• [What you should do]
Give every line of the entries below as a Markdown table with two columns, Row and Line, numbering the rows in order and leaving out any blank lines.

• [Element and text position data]
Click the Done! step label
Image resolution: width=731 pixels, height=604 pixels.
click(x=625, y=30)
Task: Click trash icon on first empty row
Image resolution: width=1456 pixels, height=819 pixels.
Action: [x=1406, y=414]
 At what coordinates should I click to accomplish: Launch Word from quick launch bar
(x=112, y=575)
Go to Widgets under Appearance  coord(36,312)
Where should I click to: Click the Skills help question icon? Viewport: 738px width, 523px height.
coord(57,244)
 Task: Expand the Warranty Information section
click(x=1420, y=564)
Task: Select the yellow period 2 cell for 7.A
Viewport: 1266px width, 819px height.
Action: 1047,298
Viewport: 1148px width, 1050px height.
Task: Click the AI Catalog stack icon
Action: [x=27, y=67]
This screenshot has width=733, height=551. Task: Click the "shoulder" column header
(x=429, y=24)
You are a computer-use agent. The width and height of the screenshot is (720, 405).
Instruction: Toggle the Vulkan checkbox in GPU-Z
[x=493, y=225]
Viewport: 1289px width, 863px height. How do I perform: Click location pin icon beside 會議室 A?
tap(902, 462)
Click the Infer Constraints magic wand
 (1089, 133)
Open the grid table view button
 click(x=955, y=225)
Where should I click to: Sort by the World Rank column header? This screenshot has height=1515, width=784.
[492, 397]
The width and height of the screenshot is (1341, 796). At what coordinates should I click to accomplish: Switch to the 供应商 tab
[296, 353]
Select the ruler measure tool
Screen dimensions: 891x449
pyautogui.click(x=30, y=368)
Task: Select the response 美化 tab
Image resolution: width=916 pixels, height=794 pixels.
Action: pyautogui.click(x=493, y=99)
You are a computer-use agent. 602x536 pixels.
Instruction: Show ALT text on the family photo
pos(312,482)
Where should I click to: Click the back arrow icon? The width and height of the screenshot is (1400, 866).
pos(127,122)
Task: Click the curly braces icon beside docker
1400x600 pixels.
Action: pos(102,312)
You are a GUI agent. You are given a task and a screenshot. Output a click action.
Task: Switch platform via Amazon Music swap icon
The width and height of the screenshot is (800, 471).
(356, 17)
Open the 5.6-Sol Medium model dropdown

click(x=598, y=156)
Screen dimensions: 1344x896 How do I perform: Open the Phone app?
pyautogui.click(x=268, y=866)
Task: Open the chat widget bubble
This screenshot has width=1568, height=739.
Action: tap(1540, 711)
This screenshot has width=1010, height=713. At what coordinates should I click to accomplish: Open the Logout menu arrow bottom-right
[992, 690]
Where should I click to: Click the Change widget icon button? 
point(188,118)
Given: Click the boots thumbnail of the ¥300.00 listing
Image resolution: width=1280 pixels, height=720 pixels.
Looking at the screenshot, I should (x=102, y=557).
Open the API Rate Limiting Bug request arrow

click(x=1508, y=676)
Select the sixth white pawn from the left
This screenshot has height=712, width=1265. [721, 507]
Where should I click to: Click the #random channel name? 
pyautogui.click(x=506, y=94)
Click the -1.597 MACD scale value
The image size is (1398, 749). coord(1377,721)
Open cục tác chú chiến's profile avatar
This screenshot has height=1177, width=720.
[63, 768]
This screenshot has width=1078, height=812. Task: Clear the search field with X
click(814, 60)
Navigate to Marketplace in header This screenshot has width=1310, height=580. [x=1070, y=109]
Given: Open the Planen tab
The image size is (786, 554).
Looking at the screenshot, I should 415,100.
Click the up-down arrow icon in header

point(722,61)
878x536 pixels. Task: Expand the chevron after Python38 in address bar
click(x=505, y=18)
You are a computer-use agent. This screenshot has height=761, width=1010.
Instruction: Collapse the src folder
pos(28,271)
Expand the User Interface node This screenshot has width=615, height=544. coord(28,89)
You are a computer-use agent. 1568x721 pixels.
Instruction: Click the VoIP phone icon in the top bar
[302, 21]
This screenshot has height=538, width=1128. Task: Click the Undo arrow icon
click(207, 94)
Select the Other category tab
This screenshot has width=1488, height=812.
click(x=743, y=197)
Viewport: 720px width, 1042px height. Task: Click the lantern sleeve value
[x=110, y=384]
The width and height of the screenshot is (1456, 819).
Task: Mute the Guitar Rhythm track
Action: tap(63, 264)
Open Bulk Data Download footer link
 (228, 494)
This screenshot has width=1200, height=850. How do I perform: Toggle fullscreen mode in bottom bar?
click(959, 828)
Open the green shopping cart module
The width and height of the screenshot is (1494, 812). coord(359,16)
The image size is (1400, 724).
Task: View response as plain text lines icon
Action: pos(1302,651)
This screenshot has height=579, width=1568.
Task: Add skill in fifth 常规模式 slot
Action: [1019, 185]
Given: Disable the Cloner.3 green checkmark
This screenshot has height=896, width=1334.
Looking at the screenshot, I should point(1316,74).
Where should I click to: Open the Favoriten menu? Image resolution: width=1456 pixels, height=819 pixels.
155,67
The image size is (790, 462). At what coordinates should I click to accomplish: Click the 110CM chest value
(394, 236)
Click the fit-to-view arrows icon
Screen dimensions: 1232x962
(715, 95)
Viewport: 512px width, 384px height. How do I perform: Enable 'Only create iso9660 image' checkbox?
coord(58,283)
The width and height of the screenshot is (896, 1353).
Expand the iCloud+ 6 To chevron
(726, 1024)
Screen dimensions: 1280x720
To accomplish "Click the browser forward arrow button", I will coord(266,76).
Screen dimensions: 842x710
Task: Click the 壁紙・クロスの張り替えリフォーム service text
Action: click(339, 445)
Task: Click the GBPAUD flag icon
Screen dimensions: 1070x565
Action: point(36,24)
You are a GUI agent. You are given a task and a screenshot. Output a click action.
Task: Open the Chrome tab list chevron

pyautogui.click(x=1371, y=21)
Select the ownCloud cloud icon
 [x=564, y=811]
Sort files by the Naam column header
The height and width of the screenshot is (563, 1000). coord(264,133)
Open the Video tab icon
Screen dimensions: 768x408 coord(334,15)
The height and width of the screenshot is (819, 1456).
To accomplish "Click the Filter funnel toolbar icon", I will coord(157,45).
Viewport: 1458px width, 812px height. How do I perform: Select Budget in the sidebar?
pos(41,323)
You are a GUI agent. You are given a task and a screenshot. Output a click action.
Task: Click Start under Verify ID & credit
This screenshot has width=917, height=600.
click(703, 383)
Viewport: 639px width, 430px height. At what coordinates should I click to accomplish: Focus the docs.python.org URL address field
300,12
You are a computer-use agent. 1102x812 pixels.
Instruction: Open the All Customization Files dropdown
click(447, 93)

• [Answer]
| Row | Line |
|---|---|
| 1 | Click the Done! step label |
| 2 | Image resolution: width=731 pixels, height=604 pixels. |
| 3 | click(x=625, y=30) |
| 4 | Task: Click trash icon on first empty row |
| 5 | Image resolution: width=1456 pixels, height=819 pixels. |
| 6 | Action: [x=1406, y=414] |
| 7 |  At what coordinates should I click to accomplish: Launch Word from quick launch bar |
| 8 | (x=112, y=575) |
| 9 | Go to Widgets under Appearance  coord(36,312) |
| 10 | Where should I click to: Click the Skills help question icon? Viewport: 738px width, 523px height. |
| 11 | coord(57,244) |
| 12 |  Task: Expand the Warranty Information section |
| 13 | click(x=1420, y=564) |
| 14 | Task: Select the yellow period 2 cell for 7.A |
| 15 | Viewport: 1266px width, 819px height. |
| 16 | Action: 1047,298 |
| 17 | Viewport: 1148px width, 1050px height. |
| 18 | Task: Click the AI Catalog stack icon |
| 19 | Action: [x=27, y=67] |
| 20 | This screenshot has width=733, height=551. Task: Click the "shoulder" column header |
| 21 | (x=429, y=24) |
| 22 | You are a computer-use agent. The width and height of the screenshot is (720, 405). |
| 23 | Instruction: Toggle the Vulkan checkbox in GPU-Z |
| 24 | [x=493, y=225] |
| 25 | Viewport: 1289px width, 863px height. How do I perform: Click location pin icon beside 會議室 A? |
| 26 | tap(902, 462) |
| 27 | Click the Infer Constraints magic wand |
| 28 |  (1089, 133) |
| 29 | Open the grid table view button |
| 30 |  click(x=955, y=225) |
| 31 | Where should I click to: Sort by the World Rank column header? This screenshot has height=1515, width=784. |
| 32 | [492, 397] |
| 33 | The width and height of the screenshot is (1341, 796). At what coordinates should I click to accomplish: Switch to the 供应商 tab |
| 34 | [296, 353] |
| 35 | Select the ruler measure tool |
| 36 | Screen dimensions: 891x449 |
| 37 | pyautogui.click(x=30, y=368) |
| 38 | Task: Select the response 美化 tab |
| 39 | Image resolution: width=916 pixels, height=794 pixels. |
| 40 | Action: pyautogui.click(x=493, y=99) |
| 41 | You are a computer-use agent. 602x536 pixels. |
| 42 | Instruction: Show ALT text on the family photo |
| 43 | pos(312,482) |
| 44 | Where should I click to: Click the back arrow icon? The width and height of the screenshot is (1400, 866). |
| 45 | pos(127,122) |
| 46 | Task: Click the curly braces icon beside docker |
| 47 | 1400x600 pixels. |
| 48 | Action: pos(102,312) |
| 49 | You are a GUI agent. You are given a task and a screenshot. Output a click action. |
| 50 | Task: Switch platform via Amazon Music swap icon |
| 51 | The width and height of the screenshot is (800, 471). |
| 52 | (356, 17) |
| 53 | Open the 5.6-Sol Medium model dropdown |
| 54 | click(x=598, y=156) |
| 55 | Screen dimensions: 1344x896 How do I perform: Open the Phone app? |
| 56 | pyautogui.click(x=268, y=866) |
| 57 | Task: Open the chat widget bubble |
| 58 | This screenshot has width=1568, height=739. |
| 59 | Action: tap(1540, 711) |
| 60 | This screenshot has width=1010, height=713. At what coordinates should I click to accomplish: Open the Logout menu arrow bottom-right |
| 61 | [992, 690] |
| 62 | Where should I click to: Click the Change widget icon button?  |
| 63 | point(188,118) |
| 64 | Given: Click the boots thumbnail of the ¥300.00 listing |
| 65 | Image resolution: width=1280 pixels, height=720 pixels. |
| 66 | Looking at the screenshot, I should (x=102, y=557). |
| 67 | Open the API Rate Limiting Bug request arrow |
| 68 | click(x=1508, y=676) |
| 69 | Select the sixth white pawn from the left |
| 70 | This screenshot has height=712, width=1265. [721, 507] |
| 71 | Where should I click to: Click the #random channel name?  |
| 72 | pyautogui.click(x=506, y=94) |
| 73 | Click the -1.597 MACD scale value |
| 74 | The image size is (1398, 749). coord(1377,721) |
| 75 | Open cục tác chú chiến's profile avatar |
| 76 | This screenshot has height=1177, width=720. |
| 77 | [63, 768] |
| 78 | This screenshot has width=1078, height=812. Task: Clear the search field with X |
| 79 | click(814, 60) |
| 80 | Navigate to Marketplace in header This screenshot has width=1310, height=580. [x=1070, y=109] |
| 81 | Given: Open the Planen tab |
| 82 | The image size is (786, 554). |
| 83 | Looking at the screenshot, I should 415,100. |
| 84 | Click the up-down arrow icon in header |
| 85 | point(722,61) |
| 86 | 878x536 pixels. Task: Expand the chevron after Python38 in address bar |
| 87 | click(x=505, y=18) |
| 88 | You are a computer-use agent. This screenshot has height=761, width=1010. |
| 89 | Instruction: Collapse the src folder |
| 90 | pos(28,271) |
| 91 | Expand the User Interface node This screenshot has width=615, height=544. coord(28,89) |
| 92 | You are a computer-use agent. 1568x721 pixels. |
| 93 | Instruction: Click the VoIP phone icon in the top bar |
| 94 | [302, 21] |
| 95 | This screenshot has height=538, width=1128. Task: Click the Undo arrow icon |
| 96 | click(207, 94) |
| 97 | Select the Other category tab |
| 98 | This screenshot has width=1488, height=812. |
| 99 | click(x=743, y=197) |
| 100 | Viewport: 720px width, 1042px height. Task: Click the lantern sleeve value |
| 101 | [x=110, y=384] |
| 102 | The width and height of the screenshot is (1456, 819). |
| 103 | Task: Mute the Guitar Rhythm track |
| 104 | Action: tap(63, 264) |
| 105 | Open Bulk Data Download footer link |
| 106 |  (228, 494) |
| 107 | This screenshot has width=1200, height=850. How do I perform: Toggle fullscreen mode in bottom bar? |
| 108 | click(959, 828) |
| 109 | Open the green shopping cart module |
| 110 | The width and height of the screenshot is (1494, 812). coord(359,16) |
| 111 | The image size is (1400, 724). |
| 112 | Task: View response as plain text lines icon |
| 113 | Action: pos(1302,651) |
| 114 | This screenshot has height=579, width=1568. |
| 115 | Task: Add skill in fifth 常规模式 slot |
| 116 | Action: [1019, 185] |
| 117 | Given: Disable the Cloner.3 green checkmark |
| 118 | This screenshot has height=896, width=1334. |
| 119 | Looking at the screenshot, I should point(1316,74). |
| 120 | Where should I click to: Open the Favoriten menu? Image resolution: width=1456 pixels, height=819 pixels. |
| 121 | 155,67 |
| 122 | The image size is (790, 462). At what coordinates should I click to accomplish: Click the 110CM chest value |
| 123 | (394, 236) |
| 124 | Click the fit-to-view arrows icon |
| 125 | Screen dimensions: 1232x962 |
| 126 | (715, 95) |
| 127 | Viewport: 512px width, 384px height. How do I perform: Enable 'Only create iso9660 image' checkbox? |
| 128 | coord(58,283) |
| 129 | The width and height of the screenshot is (896, 1353). |
| 130 | Expand the iCloud+ 6 To chevron |
| 131 | (726, 1024) |
| 132 | Screen dimensions: 1280x720 |
| 133 | To accomplish "Click the browser forward arrow button", I will coord(266,76). |
| 134 | Screen dimensions: 842x710 |
| 135 | Task: Click the 壁紙・クロスの張り替えリフォーム service text |
| 136 | Action: click(339, 445) |
| 137 | Task: Click the GBPAUD flag icon |
| 138 | Screen dimensions: 1070x565 |
| 139 | Action: point(36,24) |
| 140 | You are a GUI agent. You are given a task and a screenshot. Output a click action. |
| 141 | Task: Open the Chrome tab list chevron |
| 142 | pyautogui.click(x=1371, y=21) |
| 143 | Select the ownCloud cloud icon |
| 144 |  [x=564, y=811] |
| 145 | Sort files by the Naam column header |
| 146 | The height and width of the screenshot is (563, 1000). coord(264,133) |
| 147 | Open the Video tab icon |
| 148 | Screen dimensions: 768x408 coord(334,15) |
| 149 | The height and width of the screenshot is (819, 1456). |
| 150 | To accomplish "Click the Filter funnel toolbar icon", I will coord(157,45). |
| 151 | Viewport: 1458px width, 812px height. How do I perform: Select Budget in the sidebar? |
| 152 | pos(41,323) |
| 153 | You are a GUI agent. You are given a task and a screenshot. Output a click action. |
| 154 | Task: Click Start under Verify ID & credit |
| 155 | This screenshot has width=917, height=600. |
| 156 | click(703, 383) |
| 157 | Viewport: 639px width, 430px height. At what coordinates should I click to accomplish: Focus the docs.python.org URL address field |
| 158 | 300,12 |
| 159 | You are a computer-use agent. 1102x812 pixels. |
| 160 | Instruction: Open the All Customization Files dropdown |
| 161 | click(447, 93) |